Your instructions: When the line containing "The width and height of the screenshot is (700, 432)." appears in the data below, begin copying there and stop only after the line containing "1568x648 pixels.".

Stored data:
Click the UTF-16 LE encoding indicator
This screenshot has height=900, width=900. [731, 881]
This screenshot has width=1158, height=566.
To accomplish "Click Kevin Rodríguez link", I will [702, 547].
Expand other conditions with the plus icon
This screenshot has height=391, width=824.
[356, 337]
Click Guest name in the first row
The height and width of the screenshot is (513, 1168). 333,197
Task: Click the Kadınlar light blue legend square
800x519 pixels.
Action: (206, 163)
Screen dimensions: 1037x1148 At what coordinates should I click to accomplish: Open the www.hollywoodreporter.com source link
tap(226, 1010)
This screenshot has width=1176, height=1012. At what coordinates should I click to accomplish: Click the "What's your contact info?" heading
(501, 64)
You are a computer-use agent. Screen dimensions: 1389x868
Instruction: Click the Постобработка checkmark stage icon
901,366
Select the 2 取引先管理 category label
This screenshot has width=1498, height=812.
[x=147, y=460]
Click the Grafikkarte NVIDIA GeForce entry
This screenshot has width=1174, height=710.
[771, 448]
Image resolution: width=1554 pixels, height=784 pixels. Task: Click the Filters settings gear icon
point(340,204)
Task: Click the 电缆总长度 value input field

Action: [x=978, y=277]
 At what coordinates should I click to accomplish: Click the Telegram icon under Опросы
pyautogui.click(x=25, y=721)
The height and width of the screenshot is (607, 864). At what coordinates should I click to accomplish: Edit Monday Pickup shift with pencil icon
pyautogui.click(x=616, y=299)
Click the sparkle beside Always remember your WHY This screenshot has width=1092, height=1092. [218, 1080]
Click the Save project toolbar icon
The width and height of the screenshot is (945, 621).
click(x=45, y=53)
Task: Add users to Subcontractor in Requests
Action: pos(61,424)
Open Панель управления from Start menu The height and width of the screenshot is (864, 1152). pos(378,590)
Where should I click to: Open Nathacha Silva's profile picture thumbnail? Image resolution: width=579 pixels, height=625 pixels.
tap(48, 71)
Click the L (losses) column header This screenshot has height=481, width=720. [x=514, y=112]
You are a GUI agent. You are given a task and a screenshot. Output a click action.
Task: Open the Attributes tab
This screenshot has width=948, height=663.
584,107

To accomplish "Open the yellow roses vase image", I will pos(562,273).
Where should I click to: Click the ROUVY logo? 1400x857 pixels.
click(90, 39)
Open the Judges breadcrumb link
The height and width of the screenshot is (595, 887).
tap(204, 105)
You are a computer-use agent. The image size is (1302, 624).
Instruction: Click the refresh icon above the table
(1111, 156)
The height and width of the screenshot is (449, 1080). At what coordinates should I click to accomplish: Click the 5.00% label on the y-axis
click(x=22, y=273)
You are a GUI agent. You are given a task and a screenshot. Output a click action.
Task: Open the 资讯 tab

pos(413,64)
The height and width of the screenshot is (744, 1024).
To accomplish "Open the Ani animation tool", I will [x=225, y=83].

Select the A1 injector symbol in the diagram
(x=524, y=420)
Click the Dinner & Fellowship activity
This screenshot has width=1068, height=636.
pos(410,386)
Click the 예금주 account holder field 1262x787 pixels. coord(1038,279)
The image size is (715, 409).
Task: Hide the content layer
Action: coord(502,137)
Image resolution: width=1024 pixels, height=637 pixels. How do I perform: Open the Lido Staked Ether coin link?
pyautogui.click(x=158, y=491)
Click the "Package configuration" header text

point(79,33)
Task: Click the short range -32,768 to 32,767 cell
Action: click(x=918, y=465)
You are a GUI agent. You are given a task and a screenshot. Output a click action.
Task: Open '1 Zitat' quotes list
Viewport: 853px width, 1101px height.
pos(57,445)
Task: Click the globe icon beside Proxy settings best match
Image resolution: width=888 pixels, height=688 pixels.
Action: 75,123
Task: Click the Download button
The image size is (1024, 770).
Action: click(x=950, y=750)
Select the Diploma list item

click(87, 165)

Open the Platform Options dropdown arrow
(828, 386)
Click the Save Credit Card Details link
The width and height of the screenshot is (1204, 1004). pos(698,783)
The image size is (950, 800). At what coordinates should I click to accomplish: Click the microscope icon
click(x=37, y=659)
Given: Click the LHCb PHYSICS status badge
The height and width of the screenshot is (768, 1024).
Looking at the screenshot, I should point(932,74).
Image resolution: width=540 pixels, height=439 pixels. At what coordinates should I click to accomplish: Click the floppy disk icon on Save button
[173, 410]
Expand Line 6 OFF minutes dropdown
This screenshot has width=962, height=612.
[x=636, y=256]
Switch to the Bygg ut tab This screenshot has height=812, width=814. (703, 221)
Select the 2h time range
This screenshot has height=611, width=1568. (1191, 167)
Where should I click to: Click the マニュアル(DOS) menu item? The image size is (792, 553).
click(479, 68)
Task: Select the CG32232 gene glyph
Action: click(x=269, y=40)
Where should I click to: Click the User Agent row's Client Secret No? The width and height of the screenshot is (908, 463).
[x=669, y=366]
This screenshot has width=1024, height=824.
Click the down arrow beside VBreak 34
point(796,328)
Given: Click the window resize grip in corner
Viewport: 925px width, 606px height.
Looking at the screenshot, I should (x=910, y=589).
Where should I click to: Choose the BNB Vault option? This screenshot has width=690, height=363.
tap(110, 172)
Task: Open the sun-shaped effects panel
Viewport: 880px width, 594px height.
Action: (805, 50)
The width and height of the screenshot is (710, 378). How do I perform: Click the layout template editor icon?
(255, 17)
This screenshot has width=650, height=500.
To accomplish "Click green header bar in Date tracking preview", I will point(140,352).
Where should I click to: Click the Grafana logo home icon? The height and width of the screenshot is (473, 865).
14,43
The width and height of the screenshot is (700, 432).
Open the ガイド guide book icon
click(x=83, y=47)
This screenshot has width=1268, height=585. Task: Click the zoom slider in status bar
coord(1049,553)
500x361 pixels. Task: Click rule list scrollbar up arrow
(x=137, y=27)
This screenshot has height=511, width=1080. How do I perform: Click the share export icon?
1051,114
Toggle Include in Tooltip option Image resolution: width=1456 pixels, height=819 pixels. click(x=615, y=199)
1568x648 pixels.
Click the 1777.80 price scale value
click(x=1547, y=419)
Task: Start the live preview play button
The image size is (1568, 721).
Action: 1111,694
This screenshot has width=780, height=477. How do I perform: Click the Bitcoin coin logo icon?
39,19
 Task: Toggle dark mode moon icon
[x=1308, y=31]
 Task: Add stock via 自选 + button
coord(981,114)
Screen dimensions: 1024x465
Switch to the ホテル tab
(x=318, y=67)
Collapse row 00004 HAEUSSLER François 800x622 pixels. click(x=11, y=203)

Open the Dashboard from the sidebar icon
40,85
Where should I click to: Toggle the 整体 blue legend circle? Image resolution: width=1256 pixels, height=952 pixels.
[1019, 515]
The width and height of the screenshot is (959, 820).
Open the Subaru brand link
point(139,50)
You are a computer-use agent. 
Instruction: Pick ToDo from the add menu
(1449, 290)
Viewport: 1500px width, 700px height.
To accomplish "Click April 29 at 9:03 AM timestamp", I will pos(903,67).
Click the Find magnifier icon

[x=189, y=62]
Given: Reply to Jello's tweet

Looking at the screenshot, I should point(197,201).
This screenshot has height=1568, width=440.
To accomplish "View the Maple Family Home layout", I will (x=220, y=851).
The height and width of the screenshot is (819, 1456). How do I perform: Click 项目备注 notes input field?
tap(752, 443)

Response box:
The width and height of the screenshot is (700, 432).
Open the ガイド guide book icon
click(x=83, y=47)
This screenshot has width=1268, height=585. Task: Click the zoom slider in status bar
coord(1049,553)
500x361 pixels. Task: Click rule list scrollbar up arrow
(x=137, y=27)
This screenshot has height=511, width=1080. How do I perform: Click the share export icon?
1051,114
Toggle Include in Tooltip option Image resolution: width=1456 pixels, height=819 pixels. click(x=615, y=199)
1568x648 pixels.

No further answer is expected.